# [AIM OF THE TASK]
Only these lines of the data below are wanted: the one with "Where should I click to: Collapse", the one with "Click the middle", and any lines between them, each repeated exactly.

DATA EXCERPTS Block Start

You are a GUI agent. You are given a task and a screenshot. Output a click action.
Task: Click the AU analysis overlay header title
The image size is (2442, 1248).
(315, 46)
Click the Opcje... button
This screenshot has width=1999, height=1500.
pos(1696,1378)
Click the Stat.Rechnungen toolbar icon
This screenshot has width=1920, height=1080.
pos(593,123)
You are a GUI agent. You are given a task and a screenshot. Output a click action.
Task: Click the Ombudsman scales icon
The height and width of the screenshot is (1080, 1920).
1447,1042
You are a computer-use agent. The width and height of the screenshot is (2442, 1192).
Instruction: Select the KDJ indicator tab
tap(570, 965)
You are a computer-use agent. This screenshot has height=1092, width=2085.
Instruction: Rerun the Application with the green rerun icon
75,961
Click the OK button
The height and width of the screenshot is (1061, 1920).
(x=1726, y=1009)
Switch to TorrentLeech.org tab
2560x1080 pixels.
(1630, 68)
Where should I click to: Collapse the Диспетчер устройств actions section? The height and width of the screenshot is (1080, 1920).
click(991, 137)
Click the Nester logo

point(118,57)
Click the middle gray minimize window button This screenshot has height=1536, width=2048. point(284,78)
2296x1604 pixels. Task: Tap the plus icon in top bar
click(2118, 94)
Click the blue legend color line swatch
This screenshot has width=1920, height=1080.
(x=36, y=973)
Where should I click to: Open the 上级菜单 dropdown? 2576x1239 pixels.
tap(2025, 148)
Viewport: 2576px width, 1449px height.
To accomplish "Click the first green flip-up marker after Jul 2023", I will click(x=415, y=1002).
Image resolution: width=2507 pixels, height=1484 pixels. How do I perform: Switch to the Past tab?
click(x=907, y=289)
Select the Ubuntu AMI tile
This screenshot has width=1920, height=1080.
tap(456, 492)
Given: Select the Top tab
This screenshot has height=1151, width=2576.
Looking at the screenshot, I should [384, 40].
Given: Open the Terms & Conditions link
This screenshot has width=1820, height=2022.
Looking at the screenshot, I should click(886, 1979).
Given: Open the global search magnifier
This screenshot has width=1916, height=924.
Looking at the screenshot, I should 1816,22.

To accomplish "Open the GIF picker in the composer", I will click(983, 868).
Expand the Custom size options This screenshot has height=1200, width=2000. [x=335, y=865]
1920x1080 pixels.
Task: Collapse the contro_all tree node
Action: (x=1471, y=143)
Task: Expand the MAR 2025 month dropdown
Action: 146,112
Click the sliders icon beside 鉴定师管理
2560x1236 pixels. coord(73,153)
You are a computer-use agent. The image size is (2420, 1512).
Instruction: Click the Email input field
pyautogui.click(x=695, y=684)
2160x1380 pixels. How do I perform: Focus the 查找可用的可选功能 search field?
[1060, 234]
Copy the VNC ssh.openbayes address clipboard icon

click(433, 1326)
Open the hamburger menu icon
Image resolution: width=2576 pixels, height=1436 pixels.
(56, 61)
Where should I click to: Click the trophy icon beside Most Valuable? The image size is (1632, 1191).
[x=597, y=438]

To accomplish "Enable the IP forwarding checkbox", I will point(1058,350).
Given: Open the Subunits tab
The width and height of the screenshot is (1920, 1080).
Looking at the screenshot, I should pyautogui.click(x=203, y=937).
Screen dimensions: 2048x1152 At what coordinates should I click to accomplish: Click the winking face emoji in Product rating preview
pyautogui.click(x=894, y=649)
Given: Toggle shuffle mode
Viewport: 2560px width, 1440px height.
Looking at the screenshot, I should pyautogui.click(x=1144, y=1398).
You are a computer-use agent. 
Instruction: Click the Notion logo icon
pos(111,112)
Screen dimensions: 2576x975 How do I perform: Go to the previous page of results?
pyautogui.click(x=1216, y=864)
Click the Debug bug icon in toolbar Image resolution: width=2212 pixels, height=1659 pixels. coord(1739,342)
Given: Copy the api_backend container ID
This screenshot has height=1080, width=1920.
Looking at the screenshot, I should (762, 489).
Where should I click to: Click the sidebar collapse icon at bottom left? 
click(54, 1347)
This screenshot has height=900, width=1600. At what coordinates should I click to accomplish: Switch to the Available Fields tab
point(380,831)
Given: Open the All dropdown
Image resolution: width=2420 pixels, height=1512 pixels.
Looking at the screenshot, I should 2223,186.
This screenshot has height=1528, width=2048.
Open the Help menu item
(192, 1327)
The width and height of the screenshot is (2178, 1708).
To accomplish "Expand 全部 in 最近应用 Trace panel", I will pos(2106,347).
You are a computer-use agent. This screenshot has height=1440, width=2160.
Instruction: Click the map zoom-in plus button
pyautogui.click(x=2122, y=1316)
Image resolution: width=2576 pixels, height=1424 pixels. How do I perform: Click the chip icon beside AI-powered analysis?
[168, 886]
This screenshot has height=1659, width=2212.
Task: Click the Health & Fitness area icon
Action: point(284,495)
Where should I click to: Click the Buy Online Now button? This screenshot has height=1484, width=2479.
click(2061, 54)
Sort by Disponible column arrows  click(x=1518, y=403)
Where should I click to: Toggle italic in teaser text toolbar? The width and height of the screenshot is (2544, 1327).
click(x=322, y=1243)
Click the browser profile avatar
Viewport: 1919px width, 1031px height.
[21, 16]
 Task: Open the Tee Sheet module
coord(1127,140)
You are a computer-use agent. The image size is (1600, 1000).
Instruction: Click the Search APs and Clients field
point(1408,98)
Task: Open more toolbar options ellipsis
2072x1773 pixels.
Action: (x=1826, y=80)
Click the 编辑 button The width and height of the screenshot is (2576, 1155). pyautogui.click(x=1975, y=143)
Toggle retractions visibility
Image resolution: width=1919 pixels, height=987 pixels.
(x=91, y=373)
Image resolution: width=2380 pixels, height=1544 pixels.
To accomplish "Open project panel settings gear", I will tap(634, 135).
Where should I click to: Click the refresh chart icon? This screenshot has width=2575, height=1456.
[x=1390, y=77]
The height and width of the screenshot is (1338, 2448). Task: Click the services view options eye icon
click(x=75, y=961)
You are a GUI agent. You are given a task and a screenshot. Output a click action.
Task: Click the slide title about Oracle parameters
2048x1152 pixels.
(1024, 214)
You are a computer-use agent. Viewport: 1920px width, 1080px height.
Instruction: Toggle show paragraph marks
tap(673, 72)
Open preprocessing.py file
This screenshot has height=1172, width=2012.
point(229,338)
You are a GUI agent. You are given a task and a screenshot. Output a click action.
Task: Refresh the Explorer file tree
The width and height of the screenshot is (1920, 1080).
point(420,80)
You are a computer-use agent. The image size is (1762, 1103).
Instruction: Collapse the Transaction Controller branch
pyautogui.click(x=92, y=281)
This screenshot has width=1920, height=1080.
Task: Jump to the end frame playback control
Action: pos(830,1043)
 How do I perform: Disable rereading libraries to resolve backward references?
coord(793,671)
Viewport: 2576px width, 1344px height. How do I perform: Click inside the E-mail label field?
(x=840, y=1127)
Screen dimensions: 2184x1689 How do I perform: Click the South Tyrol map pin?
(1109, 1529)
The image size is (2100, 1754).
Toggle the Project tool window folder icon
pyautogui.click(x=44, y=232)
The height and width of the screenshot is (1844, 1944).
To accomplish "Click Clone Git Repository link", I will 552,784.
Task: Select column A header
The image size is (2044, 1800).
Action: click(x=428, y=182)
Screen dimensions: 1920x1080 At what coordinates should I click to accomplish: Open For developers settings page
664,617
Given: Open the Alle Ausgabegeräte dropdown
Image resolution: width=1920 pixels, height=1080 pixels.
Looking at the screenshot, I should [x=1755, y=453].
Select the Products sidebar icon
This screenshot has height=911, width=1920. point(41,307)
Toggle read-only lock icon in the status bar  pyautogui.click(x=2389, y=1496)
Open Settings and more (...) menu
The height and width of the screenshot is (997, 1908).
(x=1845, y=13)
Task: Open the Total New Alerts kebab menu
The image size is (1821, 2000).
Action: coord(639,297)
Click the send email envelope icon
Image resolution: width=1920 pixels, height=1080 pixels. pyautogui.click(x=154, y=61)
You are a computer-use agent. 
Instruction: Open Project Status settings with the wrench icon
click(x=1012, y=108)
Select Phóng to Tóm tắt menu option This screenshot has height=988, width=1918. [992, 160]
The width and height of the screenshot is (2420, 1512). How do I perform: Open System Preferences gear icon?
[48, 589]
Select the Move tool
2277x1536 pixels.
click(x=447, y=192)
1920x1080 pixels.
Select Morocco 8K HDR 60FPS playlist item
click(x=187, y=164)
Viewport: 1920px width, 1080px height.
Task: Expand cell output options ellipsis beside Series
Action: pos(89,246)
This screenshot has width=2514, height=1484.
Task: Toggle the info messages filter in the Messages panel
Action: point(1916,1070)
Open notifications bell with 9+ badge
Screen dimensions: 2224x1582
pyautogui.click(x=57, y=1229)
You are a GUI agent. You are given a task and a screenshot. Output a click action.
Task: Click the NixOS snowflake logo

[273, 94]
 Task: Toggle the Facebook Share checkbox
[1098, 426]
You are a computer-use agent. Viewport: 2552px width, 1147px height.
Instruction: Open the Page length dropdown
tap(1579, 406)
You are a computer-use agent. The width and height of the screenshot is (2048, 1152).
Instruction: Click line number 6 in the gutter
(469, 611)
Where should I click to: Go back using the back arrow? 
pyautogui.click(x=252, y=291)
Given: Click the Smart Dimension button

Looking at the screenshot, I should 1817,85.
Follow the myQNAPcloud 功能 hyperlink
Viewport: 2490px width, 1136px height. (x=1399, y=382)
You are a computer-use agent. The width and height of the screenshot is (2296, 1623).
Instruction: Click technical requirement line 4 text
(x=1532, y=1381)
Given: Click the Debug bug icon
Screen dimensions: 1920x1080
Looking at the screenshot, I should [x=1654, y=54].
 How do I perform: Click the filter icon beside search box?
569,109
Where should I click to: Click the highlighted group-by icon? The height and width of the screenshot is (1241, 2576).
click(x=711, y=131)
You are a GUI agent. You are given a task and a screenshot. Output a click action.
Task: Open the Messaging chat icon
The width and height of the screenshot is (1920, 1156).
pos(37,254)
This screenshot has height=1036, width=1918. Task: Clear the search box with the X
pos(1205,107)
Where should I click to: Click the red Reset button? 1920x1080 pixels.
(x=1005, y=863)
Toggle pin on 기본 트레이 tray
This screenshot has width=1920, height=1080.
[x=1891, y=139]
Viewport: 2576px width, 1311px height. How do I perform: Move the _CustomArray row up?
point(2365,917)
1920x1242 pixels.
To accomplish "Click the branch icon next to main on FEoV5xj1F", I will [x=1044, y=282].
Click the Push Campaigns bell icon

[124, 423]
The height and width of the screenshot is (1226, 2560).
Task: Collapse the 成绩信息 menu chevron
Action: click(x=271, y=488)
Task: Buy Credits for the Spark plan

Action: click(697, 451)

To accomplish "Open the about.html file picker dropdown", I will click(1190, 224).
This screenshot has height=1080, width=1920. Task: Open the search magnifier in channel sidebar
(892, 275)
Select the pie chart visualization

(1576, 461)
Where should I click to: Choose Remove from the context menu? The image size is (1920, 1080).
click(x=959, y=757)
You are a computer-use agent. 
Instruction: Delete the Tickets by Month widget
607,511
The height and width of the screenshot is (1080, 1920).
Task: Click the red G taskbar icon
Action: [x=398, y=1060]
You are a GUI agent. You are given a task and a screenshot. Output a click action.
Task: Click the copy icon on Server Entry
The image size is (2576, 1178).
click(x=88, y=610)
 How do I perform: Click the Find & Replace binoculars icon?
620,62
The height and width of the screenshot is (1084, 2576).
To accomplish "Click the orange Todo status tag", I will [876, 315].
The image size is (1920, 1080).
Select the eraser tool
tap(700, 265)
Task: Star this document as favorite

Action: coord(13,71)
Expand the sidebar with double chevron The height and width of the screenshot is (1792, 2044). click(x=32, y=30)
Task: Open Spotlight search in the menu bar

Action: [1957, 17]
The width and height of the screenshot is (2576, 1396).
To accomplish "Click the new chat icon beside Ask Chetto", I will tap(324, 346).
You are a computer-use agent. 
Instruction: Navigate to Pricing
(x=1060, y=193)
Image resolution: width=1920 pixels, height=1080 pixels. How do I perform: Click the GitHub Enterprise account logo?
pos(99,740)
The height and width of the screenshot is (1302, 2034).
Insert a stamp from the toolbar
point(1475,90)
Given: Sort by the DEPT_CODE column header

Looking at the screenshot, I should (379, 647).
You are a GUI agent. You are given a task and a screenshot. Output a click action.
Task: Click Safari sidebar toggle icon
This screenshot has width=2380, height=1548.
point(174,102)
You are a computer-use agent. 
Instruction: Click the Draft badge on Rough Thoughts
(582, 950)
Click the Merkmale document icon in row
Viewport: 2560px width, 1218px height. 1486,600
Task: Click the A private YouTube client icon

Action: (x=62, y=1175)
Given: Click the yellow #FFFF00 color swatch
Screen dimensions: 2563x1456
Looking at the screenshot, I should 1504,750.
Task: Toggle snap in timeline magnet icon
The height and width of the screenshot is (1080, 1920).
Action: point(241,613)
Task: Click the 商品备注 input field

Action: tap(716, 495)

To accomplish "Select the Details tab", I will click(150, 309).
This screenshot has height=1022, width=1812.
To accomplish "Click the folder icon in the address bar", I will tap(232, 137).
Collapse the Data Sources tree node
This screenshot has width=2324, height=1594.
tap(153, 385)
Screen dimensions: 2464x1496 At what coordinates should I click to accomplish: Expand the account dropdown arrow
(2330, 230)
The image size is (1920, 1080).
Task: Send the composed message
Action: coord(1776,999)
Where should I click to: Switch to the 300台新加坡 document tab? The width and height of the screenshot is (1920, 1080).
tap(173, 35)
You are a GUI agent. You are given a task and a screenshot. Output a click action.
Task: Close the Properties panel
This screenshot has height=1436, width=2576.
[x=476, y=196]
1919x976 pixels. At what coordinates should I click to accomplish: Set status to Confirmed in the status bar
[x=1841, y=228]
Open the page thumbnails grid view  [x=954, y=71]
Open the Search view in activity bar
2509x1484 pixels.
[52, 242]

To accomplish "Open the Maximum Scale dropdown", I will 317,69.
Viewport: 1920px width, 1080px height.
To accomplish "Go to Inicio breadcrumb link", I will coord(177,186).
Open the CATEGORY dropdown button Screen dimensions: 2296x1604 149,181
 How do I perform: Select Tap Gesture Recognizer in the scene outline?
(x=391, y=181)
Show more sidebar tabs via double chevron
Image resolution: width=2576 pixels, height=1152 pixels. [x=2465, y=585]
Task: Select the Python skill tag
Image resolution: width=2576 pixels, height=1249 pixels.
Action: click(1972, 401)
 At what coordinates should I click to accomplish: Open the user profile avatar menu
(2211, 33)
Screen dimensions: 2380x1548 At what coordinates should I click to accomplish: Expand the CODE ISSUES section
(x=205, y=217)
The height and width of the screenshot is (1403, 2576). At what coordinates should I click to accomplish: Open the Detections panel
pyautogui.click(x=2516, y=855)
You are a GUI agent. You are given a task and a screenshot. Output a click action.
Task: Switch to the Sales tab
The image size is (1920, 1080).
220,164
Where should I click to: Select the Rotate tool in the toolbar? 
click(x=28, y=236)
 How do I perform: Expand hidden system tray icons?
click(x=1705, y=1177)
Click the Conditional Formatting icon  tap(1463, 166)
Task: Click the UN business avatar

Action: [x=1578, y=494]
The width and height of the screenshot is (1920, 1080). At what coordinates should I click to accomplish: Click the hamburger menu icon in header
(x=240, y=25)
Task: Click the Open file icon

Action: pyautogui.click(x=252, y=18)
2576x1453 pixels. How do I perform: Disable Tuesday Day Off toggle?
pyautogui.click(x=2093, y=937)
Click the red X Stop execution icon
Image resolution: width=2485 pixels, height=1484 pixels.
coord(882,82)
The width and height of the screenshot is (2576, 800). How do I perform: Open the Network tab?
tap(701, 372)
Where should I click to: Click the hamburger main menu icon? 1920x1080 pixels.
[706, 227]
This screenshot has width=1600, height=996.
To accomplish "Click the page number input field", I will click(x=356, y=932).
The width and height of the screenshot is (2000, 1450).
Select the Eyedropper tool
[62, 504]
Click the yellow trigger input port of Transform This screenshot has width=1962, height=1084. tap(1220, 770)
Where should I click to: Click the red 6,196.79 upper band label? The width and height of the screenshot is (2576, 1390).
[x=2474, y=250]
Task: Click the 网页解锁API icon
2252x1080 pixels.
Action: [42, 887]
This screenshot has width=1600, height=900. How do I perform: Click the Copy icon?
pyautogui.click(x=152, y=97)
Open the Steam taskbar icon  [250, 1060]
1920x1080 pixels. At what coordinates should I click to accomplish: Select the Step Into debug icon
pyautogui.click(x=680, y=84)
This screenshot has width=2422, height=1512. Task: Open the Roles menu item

DATA EXCERPTS Block End

# [RESULT BELOW]
Where should I click to: Collapse the Диспетчер устройств actions section? The height and width of the screenshot is (1080, 1920).
click(991, 137)
Click the Nester logo

point(118,57)
Click the middle gray minimize window button This screenshot has height=1536, width=2048. point(284,78)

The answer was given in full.